Institutional Member of SFWA

All original content is 

© John C. Snider  

unless otherwise indicated.

No duplication without

 express written permission.

Theatre Review: Weird Comic Book Fantasy

Plays April 4th - May 3rd, 2003 

at Dad's Garage

280 Elizabeth Street, Suite C-101

Atlanta, GA 30307

To purchase tickets call 404 523 3141

 

Starring Dan Triandiflou,

Steven L. Emanuelson, Matt Morgan,

George Faughnan, Rene Dellefont,

Stacy Melich, Alison Hastings

and Doyle Reynolds
Directed by Kate Warner
Written by Roberto Aguirre-Sacasa
 

Review by John C. Snider © 2003

   

Buddy Baxter is a red-blooded, redheaded teenager living in Rockville, middle America.  He embodies everything that's wholesome about American teens - he's happy, honest, hard-working, a good student - and he's a closet homosexual.  Buddy has an exploratory affair with nerdy Herbert (with whom he shares a love of comic books).  Herbert isn't as good as living under the radar as Buddy, and is the object of persecution among their less tolerant classmates.  Buddy dodges suspicion by dating girls (What can I say? It was expected of me!).

 

Upon graduation, Buddy goes to college to study creative writing - but he tells his parents he's pre-med.  When Buddy learns that Herbert has committed suicide, he decides to tell his father the truth about his studies - and his personal life.  Afterwards, they stop speaking to one another.

 

Meanwhile, Buddy's roommate and lover, Nathan Leopold, has become a thrall to Richard Loeb, an overbearing Nietzsche freak who believes he and Nathan can become the infamous "supermen" - but they have to harden themselves psychologically to prepare for their days of domination.  To that end, Richard talks Nathan into performing various acts of cruelty - things like dousing cats and dogs in gasoline and setting them on fire.  Eventually the two kidnap Bobby Franks, a 12-year-old acquaintance, and send a threatening ransom note to the boy's father.  Nathan panics and lets the plot slip to Buddy, who calls the police.  Bobby is rescued, but not before he is blinded and horribly disfigured when Richard douses him with acid.  Richard and Nathan are eventually sentenced to life in prison - their brilliant lawyer, Charles Darrow, manages to save them from the death penalty.

 

Mercifully, Buddy's identify is spared during the trial.  He moves to New York City to become a comic book writer, where he is quickly hired by William Gaines, a volatile, ambitious publisher whose line of horror comics has caused quite a stir.  Buddy soon becomes the most popular writer for Gaines' "Entertaining Comics" Company.  EC's lurid content comes to the attention of Dr.

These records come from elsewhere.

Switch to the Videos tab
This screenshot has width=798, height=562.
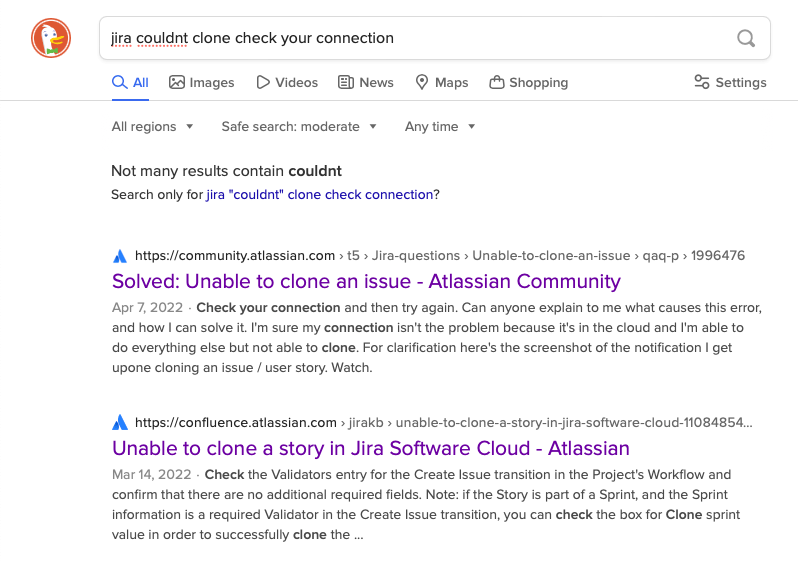[x=287, y=83]
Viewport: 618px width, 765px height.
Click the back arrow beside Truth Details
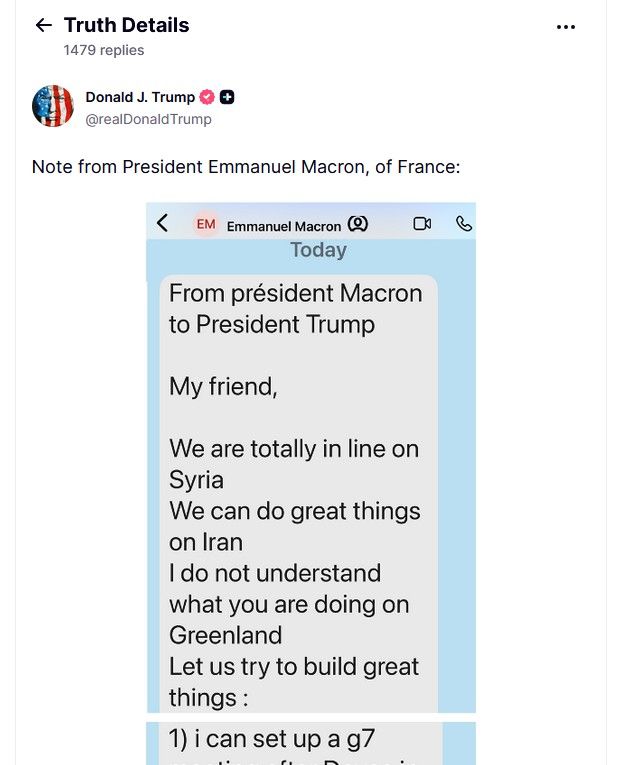point(43,26)
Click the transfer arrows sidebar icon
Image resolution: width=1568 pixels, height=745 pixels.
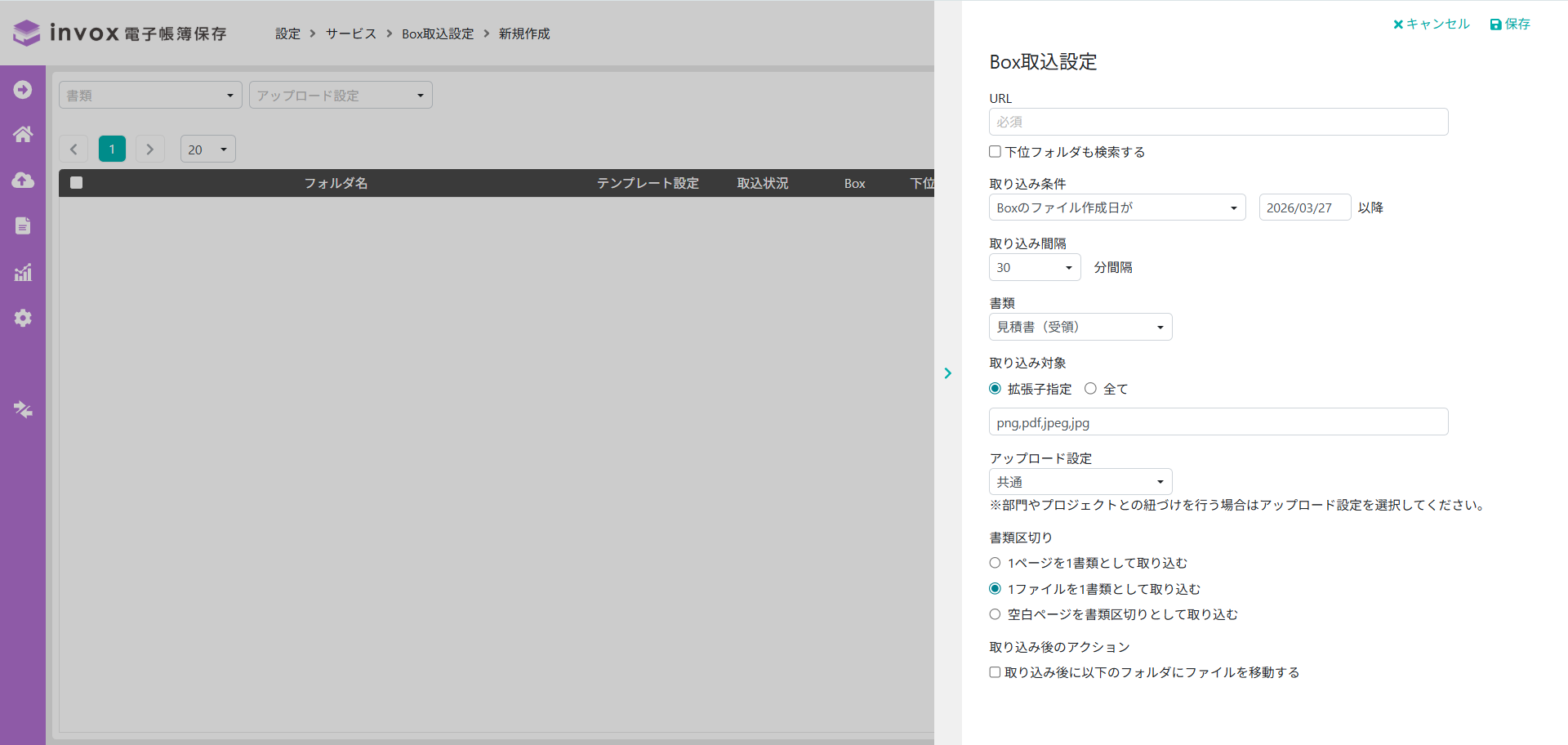23,409
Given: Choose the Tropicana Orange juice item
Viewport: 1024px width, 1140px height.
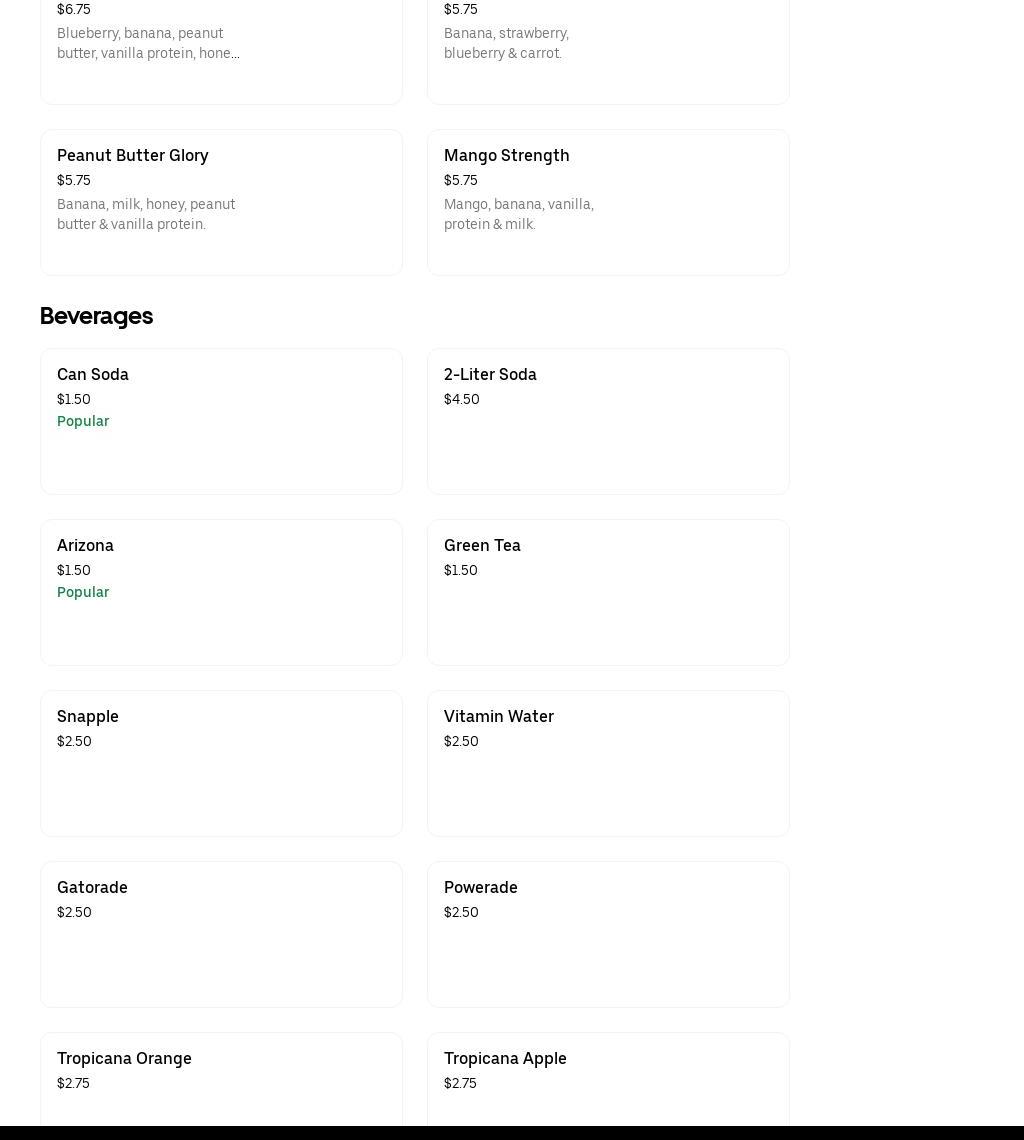Looking at the screenshot, I should coord(221,1078).
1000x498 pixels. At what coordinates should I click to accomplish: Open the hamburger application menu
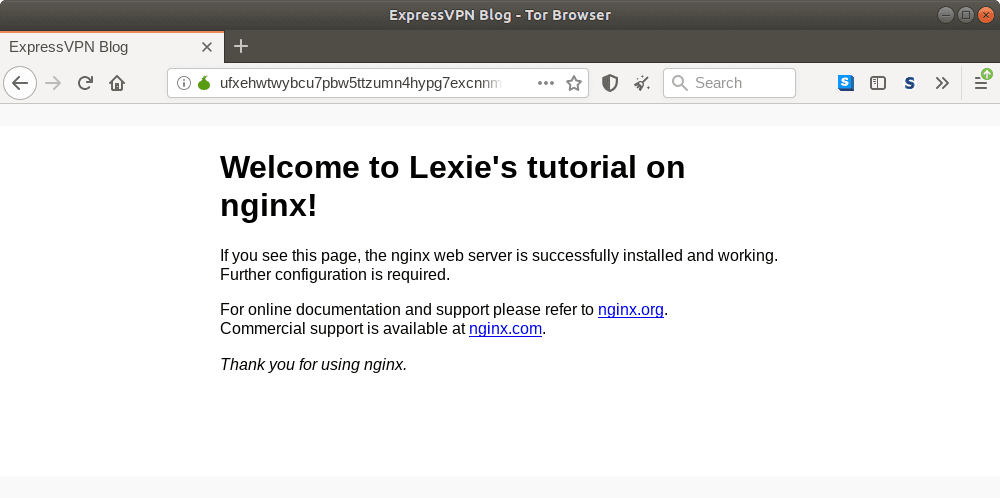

Fredric Wertham, a fiery zealot whose bestselling exposé, Seduction of the Innocent, claims that comic books are to blame for the corruption of modern youth.

 

When Wertham and Gaines spar at a Senate Hearing, Wertham launches a scathing ad hominem attack, surprising everyone by exposing Buddy as a homosexual and revealing his connection to the infamous Leopold and Loeb!

 

Sex, Violence and the Good Old Days

    

By now history buffs are shouting "Wait a minute!  The real Leopold and Loeb incident took place in the 1920s!  The real Seduction of the Innocent controversy was in the 1950s!  And who the hell is Buddy Baxter?"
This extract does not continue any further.